Enabling DNA Complexation and Plant Transformation with Cell-Penetrating Peptides
Conventional techniques for plant genetic engineering have challenges including genotype and species dependence, tissue damage, and complicated progeny regeneration. Several types of nanoparticles have been shown to be able to transport biomacromolecules across the cell membrane efficiently in mammalian cells and there is promise in adapting these technologies for gene delivery in plants. Cationic peptide sequences have been shown to form complexes with DNA for transport in plants, but efficiency is still limited. Three cationic peptide sequences were synthesized on a solid-state peptide synthesizer, purified with HPLC, and verified with LCMS. These sequences were then complexed with plasmid DNA in various N/P ratios (Nitrogen/Phosphate) to determine the optimal complexation ratio. The size and zeta potential of the formulations were measured with DLS. Complexes were formed at an N/P ratio of 2 with a 35S-GFP-NosT plasmid and incubated with N. benthamiana callus cells. Fluorescent microscopy was used to check for GFP expression in the plant cells, but no fluorescence was observed. Complexes were formed again at an N/P ratio of 2 with a Dual-luciferase plasmid. These were infiltrated into N. Benthamiana leaves and incubated with N. Benthamiana and tomato callus cells. Luminescence was quantified after the addition of D-luciferin to each sample. No luminescence was observed with the dual-luciferase peptide complexes. Agrobacterium tumefaciens was used as a positive control and displayed expression of each reporter gene. Nanoparticle-mediated gene delivery in plants has shown promise, but barriers to entry still require investigation to achieve efficient in planta transformation.
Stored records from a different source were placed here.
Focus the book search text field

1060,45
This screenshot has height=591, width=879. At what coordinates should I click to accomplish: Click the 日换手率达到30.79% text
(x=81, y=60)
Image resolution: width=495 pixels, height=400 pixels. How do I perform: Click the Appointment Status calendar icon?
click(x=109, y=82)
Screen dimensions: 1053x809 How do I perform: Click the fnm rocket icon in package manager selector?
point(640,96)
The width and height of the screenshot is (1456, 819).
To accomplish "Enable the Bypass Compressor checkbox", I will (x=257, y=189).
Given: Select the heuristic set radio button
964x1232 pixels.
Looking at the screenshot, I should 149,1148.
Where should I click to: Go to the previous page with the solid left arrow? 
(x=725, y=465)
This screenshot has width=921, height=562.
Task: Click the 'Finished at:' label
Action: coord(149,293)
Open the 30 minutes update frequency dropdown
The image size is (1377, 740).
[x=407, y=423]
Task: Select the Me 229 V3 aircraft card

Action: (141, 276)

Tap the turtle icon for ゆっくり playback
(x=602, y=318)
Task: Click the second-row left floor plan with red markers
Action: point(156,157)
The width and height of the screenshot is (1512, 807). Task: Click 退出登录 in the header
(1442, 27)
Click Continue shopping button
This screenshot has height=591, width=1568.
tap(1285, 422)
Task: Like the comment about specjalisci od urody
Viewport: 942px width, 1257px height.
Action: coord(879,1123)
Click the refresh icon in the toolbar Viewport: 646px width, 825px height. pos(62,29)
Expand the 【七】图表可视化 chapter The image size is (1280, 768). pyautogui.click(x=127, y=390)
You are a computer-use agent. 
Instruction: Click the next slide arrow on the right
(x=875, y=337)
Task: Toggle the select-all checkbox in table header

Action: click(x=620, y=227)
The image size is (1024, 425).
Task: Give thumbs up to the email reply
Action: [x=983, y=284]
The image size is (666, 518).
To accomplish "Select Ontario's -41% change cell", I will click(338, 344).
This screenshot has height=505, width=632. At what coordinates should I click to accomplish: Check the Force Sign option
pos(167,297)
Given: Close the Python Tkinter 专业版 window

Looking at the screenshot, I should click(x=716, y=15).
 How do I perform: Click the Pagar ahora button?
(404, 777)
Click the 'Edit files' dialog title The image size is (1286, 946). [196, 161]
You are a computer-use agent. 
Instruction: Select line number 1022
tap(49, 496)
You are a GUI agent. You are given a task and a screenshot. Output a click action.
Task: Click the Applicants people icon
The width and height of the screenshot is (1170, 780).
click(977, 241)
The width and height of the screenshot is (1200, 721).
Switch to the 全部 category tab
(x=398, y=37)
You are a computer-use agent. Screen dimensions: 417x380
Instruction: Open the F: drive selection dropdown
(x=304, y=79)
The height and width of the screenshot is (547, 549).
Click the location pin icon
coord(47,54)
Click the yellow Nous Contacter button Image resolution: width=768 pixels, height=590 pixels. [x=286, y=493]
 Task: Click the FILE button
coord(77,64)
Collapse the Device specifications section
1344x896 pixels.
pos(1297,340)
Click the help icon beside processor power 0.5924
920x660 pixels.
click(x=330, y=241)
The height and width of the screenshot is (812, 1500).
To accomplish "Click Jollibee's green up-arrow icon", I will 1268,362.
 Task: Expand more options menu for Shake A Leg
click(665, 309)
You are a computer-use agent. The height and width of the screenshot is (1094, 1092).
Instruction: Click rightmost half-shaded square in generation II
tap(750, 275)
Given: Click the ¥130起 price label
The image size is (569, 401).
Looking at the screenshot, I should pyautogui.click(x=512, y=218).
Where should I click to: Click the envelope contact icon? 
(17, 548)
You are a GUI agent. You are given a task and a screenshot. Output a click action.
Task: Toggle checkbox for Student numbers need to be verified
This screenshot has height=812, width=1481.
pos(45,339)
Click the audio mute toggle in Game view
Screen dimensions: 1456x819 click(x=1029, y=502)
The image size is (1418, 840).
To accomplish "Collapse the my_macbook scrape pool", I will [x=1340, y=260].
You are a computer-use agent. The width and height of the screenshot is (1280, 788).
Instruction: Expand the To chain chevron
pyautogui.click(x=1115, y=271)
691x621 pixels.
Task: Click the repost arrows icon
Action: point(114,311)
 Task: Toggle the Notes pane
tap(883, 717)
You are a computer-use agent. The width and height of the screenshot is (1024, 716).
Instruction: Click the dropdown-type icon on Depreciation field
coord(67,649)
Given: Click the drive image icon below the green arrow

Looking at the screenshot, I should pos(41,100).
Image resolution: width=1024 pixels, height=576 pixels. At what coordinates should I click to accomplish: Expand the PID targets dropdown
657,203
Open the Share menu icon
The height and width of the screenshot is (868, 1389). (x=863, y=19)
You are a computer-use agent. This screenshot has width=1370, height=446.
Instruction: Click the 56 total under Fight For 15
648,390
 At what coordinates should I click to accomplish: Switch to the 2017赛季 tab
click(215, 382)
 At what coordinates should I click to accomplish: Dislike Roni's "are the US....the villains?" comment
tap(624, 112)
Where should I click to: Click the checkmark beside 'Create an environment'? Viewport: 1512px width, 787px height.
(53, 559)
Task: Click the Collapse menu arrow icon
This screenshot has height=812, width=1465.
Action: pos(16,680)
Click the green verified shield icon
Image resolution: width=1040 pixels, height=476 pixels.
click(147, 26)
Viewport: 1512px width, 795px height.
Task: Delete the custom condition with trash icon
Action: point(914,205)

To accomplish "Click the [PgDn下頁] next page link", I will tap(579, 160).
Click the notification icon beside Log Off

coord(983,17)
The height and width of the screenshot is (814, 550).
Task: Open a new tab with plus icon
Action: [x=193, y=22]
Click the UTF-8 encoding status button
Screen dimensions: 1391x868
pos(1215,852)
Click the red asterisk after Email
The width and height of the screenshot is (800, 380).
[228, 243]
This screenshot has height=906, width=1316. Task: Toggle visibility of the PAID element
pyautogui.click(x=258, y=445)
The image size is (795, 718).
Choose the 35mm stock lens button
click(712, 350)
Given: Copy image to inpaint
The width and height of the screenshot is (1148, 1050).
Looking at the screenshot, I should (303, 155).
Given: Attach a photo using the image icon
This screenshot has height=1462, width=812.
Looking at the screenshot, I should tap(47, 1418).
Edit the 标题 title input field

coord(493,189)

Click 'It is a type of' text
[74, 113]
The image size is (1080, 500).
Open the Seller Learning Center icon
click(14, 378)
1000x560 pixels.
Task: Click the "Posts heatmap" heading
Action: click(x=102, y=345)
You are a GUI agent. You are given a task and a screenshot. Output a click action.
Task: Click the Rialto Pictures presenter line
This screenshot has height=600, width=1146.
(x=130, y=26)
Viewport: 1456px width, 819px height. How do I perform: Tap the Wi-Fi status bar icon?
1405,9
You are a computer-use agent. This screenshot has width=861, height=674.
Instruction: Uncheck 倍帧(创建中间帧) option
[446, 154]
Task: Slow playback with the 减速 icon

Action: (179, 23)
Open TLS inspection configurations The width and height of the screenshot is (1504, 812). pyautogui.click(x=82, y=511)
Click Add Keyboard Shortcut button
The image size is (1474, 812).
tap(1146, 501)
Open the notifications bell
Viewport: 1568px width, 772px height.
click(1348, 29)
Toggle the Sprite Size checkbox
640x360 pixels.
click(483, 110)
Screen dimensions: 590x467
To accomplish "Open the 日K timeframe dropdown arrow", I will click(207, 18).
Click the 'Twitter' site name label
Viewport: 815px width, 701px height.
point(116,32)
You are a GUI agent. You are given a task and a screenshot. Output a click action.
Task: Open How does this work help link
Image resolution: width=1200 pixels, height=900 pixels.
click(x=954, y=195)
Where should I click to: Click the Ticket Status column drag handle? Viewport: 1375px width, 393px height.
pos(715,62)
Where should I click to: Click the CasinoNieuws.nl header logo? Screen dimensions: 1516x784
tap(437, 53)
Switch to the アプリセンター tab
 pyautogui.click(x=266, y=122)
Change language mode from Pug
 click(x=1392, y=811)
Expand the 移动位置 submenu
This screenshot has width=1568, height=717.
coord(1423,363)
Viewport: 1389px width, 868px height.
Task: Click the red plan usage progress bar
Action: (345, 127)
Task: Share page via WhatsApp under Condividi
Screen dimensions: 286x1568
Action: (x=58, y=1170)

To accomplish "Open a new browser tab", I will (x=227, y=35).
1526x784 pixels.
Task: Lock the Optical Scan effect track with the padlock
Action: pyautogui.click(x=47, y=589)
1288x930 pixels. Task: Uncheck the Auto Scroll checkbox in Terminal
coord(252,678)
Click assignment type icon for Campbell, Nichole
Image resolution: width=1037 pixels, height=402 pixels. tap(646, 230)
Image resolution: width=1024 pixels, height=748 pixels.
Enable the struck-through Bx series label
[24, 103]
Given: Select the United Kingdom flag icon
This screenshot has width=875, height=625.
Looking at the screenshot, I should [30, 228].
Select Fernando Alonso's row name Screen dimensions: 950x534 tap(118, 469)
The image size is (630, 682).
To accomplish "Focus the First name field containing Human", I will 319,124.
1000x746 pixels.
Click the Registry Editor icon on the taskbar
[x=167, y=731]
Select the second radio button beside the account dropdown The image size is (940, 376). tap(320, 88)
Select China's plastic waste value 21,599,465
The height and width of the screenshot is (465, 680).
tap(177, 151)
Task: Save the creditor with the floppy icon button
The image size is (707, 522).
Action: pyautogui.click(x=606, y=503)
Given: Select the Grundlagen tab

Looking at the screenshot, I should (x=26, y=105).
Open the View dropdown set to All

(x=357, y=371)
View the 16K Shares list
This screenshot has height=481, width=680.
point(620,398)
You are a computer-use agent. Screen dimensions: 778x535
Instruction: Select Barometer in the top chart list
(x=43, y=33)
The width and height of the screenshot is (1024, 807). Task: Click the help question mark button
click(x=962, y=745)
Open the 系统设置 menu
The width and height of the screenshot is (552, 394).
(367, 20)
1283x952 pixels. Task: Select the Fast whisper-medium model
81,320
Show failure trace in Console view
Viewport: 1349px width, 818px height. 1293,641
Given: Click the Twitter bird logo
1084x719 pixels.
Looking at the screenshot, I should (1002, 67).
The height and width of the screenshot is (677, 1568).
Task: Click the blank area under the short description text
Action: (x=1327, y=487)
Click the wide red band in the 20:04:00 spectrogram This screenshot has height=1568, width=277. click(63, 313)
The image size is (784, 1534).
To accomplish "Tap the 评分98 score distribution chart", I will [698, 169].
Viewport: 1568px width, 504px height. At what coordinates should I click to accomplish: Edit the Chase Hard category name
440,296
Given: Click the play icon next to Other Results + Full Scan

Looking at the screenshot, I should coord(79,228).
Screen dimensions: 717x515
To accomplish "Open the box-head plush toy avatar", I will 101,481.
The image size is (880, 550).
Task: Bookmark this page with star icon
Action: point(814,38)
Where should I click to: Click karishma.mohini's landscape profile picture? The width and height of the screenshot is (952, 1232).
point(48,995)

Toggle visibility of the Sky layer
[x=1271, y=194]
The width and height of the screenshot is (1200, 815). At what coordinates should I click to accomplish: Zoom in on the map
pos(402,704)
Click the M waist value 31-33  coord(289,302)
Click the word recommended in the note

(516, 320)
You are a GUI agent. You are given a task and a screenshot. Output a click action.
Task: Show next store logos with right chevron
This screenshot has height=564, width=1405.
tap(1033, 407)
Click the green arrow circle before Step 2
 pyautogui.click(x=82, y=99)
Being able to learn and work in Dr. Christopher Alabi’s and Dr. Joyce Van Eck’s lab was full of so much learning in ways I could not expect. It was enriching at Cornell and the Boyce Thompson Institute to see how motivated and helpful people in the research community here are. I worked with my mentor, Nathan Piligian, with the help of Ritesh Kumar on a project to use nanoparticles to improve the process of genetically engineering plants. I was glad to both create and understand nanoparticles in the chemistry lab and to test their effects in plants and cell cultures. The techniques and approaches I experienced were eye-opening and left me feeling much more capable as a researcher. On top of invigorating research, Ithaca is such a great place to explore, and it was so fun being able to do it with so many awesome people in the program.